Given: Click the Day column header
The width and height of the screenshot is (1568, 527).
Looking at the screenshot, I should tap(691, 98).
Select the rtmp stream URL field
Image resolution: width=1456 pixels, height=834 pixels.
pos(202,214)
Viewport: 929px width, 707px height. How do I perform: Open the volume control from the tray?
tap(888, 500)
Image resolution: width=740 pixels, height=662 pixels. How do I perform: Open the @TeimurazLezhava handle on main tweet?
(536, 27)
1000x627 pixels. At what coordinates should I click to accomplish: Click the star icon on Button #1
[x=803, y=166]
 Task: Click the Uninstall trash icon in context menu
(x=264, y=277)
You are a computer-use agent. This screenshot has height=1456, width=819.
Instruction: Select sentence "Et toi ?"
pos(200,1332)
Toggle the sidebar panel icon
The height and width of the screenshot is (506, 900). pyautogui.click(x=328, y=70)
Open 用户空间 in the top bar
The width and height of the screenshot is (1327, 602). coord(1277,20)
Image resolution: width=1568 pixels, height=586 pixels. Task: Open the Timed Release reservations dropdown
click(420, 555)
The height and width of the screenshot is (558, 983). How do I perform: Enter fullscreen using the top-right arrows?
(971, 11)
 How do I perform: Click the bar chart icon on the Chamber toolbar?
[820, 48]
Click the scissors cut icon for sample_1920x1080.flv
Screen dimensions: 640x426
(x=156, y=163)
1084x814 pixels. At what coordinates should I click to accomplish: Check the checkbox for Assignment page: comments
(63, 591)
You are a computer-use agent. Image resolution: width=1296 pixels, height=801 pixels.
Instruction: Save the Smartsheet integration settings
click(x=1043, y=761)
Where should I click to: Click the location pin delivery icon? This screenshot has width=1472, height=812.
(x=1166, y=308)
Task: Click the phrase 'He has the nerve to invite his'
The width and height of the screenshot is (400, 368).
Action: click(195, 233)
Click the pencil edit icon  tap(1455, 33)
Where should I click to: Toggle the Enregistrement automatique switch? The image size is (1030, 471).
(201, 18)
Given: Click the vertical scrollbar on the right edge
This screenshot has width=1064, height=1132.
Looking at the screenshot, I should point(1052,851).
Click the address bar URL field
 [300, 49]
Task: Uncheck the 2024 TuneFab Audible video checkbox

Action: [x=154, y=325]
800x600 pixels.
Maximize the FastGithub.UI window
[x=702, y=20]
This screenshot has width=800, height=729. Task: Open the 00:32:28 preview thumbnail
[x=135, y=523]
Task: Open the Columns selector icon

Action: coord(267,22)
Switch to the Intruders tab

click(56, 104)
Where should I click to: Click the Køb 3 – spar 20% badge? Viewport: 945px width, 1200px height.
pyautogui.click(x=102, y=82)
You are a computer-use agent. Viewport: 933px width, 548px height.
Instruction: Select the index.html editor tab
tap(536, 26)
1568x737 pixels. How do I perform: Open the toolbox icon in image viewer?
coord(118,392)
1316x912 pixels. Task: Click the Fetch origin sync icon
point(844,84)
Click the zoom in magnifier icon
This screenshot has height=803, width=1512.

══════════

*Task brief*:
Go through the entries above and count the lines with the word "Given", then give only that number.

*Task output*:
2